The property owners have appealed, but it doesn’t help people like Ted and Lauren Dzierzbicki, who pay an $800 monthly mortgage on an empty house they can no longer legally rent.
“Everybody has to look at these types of laws and realize at some point in time it’s going to affect them,” Ted Dzierzbicki told Watchdog. “Some of these people that live close to the university that were behind this concept of trying to protect their neighborhood, when they pass on, what are their kids going to do with their house? How are they going to get rid of their house?”

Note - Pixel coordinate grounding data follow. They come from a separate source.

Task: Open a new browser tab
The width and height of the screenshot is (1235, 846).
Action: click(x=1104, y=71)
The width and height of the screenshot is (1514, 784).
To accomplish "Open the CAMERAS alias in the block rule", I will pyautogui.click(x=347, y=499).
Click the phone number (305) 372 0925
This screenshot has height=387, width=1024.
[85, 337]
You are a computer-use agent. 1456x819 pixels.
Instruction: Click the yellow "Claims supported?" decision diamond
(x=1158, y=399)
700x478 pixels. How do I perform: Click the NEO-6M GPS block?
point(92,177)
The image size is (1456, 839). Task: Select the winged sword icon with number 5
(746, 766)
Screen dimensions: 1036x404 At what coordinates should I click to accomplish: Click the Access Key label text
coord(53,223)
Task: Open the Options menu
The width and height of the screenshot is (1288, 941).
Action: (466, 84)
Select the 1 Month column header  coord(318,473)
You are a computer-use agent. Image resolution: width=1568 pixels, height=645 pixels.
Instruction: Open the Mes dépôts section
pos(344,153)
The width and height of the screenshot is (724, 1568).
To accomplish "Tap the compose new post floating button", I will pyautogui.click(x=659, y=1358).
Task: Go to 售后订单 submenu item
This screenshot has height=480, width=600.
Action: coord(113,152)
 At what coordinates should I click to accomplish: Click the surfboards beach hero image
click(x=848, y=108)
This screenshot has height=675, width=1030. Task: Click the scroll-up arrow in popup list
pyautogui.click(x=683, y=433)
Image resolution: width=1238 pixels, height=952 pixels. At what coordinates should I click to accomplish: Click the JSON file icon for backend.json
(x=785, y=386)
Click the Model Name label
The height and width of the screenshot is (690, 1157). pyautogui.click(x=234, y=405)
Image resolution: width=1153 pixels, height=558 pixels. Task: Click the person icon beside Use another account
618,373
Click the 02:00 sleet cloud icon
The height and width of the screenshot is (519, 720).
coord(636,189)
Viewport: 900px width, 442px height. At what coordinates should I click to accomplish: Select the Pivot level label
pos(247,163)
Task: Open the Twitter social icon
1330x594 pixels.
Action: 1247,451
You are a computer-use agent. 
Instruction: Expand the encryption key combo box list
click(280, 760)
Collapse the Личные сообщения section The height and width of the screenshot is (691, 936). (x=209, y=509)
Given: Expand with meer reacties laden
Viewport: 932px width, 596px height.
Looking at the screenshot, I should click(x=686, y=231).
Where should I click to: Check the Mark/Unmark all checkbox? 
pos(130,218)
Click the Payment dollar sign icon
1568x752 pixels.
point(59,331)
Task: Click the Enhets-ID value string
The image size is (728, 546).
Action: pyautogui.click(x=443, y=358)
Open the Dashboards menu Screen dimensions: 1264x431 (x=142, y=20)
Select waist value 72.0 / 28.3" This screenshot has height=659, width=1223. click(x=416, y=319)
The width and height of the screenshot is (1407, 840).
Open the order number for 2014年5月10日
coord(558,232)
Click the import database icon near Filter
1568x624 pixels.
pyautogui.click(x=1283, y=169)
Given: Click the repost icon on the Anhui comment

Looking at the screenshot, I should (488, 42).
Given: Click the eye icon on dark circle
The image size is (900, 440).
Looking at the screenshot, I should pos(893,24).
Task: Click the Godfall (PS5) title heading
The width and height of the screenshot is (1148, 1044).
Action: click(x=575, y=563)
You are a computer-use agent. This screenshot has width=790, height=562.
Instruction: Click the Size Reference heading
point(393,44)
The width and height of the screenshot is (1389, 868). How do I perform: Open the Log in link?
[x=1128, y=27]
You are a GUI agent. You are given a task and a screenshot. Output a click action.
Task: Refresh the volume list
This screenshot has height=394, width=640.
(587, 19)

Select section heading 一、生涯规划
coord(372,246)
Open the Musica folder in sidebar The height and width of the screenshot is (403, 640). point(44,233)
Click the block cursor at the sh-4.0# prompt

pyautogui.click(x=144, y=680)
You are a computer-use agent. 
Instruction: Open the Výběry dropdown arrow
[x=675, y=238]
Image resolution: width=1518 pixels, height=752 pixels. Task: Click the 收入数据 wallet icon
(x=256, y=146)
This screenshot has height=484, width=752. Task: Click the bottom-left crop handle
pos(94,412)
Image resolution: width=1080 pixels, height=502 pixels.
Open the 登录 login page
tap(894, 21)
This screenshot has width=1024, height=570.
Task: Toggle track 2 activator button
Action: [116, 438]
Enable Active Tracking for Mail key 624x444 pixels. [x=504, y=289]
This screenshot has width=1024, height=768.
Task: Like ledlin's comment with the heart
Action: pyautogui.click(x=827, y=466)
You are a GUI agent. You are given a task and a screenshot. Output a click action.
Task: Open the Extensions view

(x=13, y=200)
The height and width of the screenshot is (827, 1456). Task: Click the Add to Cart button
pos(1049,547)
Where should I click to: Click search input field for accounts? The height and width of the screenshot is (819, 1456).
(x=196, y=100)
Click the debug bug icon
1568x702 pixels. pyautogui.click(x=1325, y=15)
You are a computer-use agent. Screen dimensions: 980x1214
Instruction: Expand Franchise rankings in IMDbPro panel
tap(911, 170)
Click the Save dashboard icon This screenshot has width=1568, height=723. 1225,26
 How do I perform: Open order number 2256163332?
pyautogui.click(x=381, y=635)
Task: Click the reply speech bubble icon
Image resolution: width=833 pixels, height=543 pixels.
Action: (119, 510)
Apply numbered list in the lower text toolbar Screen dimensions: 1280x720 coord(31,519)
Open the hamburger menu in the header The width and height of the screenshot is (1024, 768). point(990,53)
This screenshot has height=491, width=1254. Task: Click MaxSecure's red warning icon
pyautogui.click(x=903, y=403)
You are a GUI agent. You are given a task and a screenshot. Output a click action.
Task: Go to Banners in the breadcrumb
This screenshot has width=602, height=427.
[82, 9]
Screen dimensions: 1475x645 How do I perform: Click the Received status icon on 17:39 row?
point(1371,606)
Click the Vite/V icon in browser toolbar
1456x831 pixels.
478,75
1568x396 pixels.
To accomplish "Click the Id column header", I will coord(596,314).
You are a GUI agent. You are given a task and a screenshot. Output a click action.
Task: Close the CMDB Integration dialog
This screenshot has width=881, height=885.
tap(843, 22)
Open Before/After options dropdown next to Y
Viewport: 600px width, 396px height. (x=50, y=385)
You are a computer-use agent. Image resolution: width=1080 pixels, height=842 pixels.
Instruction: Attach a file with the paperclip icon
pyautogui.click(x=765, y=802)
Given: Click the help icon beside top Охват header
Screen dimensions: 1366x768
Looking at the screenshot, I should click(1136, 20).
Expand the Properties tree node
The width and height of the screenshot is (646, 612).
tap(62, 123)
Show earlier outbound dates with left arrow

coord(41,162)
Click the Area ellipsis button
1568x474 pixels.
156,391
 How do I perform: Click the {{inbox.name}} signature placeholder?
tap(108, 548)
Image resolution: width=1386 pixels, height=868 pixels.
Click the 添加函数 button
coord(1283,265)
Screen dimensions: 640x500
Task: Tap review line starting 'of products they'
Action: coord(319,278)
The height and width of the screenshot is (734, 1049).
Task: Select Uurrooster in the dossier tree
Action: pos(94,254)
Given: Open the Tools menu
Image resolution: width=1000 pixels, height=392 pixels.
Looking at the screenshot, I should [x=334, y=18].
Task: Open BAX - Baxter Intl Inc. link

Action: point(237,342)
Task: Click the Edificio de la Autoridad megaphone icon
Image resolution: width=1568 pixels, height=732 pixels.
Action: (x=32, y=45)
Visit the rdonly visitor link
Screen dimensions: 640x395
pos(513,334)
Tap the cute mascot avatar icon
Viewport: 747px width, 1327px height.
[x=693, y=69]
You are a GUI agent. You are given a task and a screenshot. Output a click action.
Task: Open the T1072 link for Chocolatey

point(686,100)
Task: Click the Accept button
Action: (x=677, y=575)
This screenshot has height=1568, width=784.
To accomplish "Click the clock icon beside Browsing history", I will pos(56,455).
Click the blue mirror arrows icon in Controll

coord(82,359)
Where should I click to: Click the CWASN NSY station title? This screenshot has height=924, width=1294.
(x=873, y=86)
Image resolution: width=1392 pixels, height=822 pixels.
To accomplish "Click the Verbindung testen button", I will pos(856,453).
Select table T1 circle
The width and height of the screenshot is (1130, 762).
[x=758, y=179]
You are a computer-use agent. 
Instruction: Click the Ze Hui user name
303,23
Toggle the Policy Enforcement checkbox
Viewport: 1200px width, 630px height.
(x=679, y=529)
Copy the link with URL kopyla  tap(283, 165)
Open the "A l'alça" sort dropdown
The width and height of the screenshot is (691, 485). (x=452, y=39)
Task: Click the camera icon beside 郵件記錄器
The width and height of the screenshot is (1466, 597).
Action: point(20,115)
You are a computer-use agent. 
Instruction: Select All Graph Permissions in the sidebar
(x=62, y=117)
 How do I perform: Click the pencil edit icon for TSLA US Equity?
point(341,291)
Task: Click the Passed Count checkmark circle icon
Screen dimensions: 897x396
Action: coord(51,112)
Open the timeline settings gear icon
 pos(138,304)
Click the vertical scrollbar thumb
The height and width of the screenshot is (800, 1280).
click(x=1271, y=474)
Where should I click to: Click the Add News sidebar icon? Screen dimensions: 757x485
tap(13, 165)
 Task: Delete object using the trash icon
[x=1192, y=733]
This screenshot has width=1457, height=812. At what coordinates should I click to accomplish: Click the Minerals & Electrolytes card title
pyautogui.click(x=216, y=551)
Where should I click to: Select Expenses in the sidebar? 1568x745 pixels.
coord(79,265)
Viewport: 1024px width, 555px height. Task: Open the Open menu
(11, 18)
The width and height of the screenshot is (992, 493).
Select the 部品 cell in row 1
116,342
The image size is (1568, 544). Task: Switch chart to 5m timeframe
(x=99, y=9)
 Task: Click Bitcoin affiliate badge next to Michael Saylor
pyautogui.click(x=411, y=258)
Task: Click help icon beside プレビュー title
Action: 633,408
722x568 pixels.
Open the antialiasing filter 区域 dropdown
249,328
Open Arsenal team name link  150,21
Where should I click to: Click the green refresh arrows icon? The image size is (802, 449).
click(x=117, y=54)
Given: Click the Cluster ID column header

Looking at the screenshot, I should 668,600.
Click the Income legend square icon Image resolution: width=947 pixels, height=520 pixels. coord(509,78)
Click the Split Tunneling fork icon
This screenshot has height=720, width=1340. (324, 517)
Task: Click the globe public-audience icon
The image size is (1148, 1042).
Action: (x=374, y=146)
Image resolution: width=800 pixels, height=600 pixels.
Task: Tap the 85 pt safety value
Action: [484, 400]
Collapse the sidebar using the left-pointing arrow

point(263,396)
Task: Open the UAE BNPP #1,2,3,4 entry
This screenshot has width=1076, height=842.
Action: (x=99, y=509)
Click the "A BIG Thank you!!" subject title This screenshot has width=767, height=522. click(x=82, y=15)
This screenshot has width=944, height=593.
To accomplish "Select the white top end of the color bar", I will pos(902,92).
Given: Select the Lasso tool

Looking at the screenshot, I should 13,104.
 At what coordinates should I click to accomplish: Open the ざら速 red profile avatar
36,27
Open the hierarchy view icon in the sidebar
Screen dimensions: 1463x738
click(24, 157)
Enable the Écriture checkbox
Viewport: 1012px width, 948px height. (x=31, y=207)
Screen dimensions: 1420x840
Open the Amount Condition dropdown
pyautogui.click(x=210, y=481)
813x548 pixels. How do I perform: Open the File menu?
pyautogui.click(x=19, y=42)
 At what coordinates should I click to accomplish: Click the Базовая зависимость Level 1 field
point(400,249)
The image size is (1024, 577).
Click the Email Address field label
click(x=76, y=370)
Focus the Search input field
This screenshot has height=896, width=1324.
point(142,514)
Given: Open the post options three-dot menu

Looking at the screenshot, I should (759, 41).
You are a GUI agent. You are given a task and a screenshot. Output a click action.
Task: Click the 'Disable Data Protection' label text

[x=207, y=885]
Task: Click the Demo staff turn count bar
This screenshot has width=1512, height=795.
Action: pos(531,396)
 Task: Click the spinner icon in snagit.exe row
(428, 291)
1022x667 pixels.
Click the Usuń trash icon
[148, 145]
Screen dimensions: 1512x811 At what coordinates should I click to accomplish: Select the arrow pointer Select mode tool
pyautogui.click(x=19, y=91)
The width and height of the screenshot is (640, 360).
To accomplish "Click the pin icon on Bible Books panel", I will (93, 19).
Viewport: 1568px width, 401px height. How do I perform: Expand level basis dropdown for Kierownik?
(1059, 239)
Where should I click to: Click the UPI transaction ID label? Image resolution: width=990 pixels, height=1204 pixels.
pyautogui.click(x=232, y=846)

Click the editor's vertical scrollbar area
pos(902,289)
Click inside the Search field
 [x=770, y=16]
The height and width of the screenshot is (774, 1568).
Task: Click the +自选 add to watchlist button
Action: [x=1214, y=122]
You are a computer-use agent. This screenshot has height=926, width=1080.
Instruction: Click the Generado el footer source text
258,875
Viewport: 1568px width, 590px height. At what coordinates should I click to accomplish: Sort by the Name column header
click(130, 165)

Ethan Dean, a former U.S. adviser in Iraq, had bought a house in Winona in 2007 to start a non-profit recovery home for returning soldiers, according to Watchdog. During his deployments, he would rent out the house to help his mortgage payments. That was until the city sent him a letter informing him he was running afoul of the ordinance.
“I am currently on my fourth mission in Iraq,” Dean wrote from his post in an email to a reporter, according to Watchdog. “It kills me to defend our freedoms, when my own home is subject to some 1944 Berlin Nazi BS…I don’t care what the city says, THEY do NOT own MY house…why the he** do I need THEIR permission?????”
According to Watchdog, the League of Minnesota Cities filed a brief supporting Winona, saying in its filing that the court’s decision will have a “significant” impact on cities that already have similar ordinances or are considering them. The filing also states that cities in Minnesota “have a public interest in ensuring the city councils’ legislative decisions receive the constitutionally required deference on appeal.”
Sanders said that hundreds of homeowners across the state are being faced with situations like the Dzierzbickis in cities with similar laws.
“They are unconstitutionally being denied the right to exercise their property rights,” he told Watchdog.